Question

In the following exercises, differentiate the given series expansion of $$f$$ term-by-term to obtain the corresponding series expansion for the derivative of $$f$$.$$f(x)=\frac{1}{1-x^{2}}=\sum_{n=0}^{\infty} x^{2 n}$$

Answer

**step1** Understanding the problem

The problem asks us to find the series expansion for the derivative of a given function, $$f(x)$$, by differentiating its provided series expansion term-by-term.
The function is given as $$f(x)=\frac{1}{1-x^{2}}$$.
Its series expansion is given as $$f(x)=\sum_{n=0}^{\infty} x^{2 n}$$.
Our goal is to find $$f'(x)$$ in the form of a series.

**step2** Identifying the terms of the series

The series expansion of $$f(x)$$ is a sum of terms, where each term corresponds to a specific value of $$n$$. Let's write out the first few terms to understand the pattern:
For $$n=0$$: The term is $$x^{2 \times 0} = x^0 = 1$$.
For $$n=1$$: The term is $$x^{2 \times 1} = x^2$$.
For $$n=2$$: The term is $$x^{2 \times 2} = x^4$$.
For $$n=3$$: The term is $$x^{2 \times 3} = x^6$$.
So, the series is $$f(x) = 1 + x^2 + x^4 + x^6 + \dots + x^{2n} + \dots$$
The general term in the series is $$x^{2n}$$.

**step3** Differentiating each term of the series

To find the derivative of the series, we differentiate each term individually with respect to $$x$$. The rule for differentiating a power of $$x$$ ($$x^k$$) is to multiply by the exponent and reduce the exponent by one ($$k \cdot x^{k-1}$$).
Let's apply this rule to each term:
For the term where $$n=0$$: The term is $$1$$. The derivative of a constant is $$0$$.
For the term where $$n=1$$: The term is $$x^2$$. The derivative is $$2 \cdot x^{2-1} = 2x$$.
For the term where $$n=2$$: The term is $$x^4$$. The derivative is $$4 \cdot x^{4-1} = 4x^3$$.
For the term where $$n=3$$: The term is $$x^6$$. The derivative is $$6 \cdot x^{6-1} = 6x^5$$.
In general, for the term $$x^{2n}$$, its derivative with respect to $$x$$ is $$2n \cdot x^{2n-1}$$.

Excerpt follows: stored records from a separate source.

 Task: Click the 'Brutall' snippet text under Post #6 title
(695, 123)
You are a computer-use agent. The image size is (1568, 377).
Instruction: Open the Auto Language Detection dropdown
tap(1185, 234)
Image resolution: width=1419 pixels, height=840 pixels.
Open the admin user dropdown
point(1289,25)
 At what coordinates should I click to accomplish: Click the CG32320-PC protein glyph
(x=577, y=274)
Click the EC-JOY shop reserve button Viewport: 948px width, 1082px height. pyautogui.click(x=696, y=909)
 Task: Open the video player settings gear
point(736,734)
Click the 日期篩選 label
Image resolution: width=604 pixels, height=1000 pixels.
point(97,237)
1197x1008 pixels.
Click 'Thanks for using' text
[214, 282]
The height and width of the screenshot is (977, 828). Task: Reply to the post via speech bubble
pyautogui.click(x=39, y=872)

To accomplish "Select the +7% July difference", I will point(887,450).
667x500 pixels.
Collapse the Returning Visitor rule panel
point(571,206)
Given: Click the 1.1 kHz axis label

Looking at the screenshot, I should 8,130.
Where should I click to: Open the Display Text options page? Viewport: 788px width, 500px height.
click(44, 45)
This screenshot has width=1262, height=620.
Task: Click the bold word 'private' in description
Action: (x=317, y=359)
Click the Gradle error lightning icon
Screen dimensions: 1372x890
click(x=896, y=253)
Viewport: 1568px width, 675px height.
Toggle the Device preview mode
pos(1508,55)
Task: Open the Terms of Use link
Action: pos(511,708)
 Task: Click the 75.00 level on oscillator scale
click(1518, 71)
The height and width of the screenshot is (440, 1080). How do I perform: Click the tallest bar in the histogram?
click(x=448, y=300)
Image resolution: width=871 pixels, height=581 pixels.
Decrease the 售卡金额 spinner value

**step4** Constructing the series expansion for the derivative

Now, we sum the derivatives of all the terms to form the series expansion for $$f'(x)$$. Since the derivative of the term for $$n=0$$ is $$0$$, the series for $$f'(x)$$ effectively begins with the terms where $$n=1$$ and greater.
$$f'(x) = 0 + 2x + 4x^3 + 6x^5 + \dots + 2n x^{2n-1} + \dots$$
Writing this in summation notation, we start the sum from $$n=1$$:
$$f'(x) = \sum_{n=1}^{\infty} 2n x^{2n-1}$$
This is the required series expansion for the derivative of $$f(x)$$.